(Records for the task)
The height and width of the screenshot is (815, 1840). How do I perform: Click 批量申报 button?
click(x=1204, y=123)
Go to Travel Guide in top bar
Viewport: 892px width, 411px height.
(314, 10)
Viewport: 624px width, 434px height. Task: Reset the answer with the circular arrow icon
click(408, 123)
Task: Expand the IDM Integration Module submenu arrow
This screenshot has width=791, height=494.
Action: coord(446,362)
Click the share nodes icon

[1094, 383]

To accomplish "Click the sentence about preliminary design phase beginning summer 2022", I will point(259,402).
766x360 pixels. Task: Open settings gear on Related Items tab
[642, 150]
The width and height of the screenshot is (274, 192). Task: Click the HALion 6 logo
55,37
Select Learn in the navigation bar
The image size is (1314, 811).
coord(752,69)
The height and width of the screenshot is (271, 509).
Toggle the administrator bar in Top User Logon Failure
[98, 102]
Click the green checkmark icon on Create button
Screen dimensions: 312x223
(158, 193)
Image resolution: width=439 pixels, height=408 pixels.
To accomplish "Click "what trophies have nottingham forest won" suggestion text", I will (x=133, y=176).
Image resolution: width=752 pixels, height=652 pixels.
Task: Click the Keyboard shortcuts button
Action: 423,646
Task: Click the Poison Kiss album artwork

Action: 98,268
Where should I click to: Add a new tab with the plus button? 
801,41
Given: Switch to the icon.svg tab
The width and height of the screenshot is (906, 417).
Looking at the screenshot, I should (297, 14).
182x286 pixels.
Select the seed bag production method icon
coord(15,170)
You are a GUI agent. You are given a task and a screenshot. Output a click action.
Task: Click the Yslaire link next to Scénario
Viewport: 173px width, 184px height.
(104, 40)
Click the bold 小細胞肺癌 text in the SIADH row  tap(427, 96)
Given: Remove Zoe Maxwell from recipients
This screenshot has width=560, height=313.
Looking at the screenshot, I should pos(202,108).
(End Records for the task)
§ About this task:
Find the line with "The height and width of the screenshot is (271, 509)." in the entries above. Retype it and each line after it, exactly, through the line with "Image resolution: width=439", and stop there.

§ Response to the task:
The height and width of the screenshot is (271, 509).
Toggle the administrator bar in Top User Logon Failure
[98, 102]
Click the green checkmark icon on Create button
Screen dimensions: 312x223
(158, 193)
Image resolution: width=439 pixels, height=408 pixels.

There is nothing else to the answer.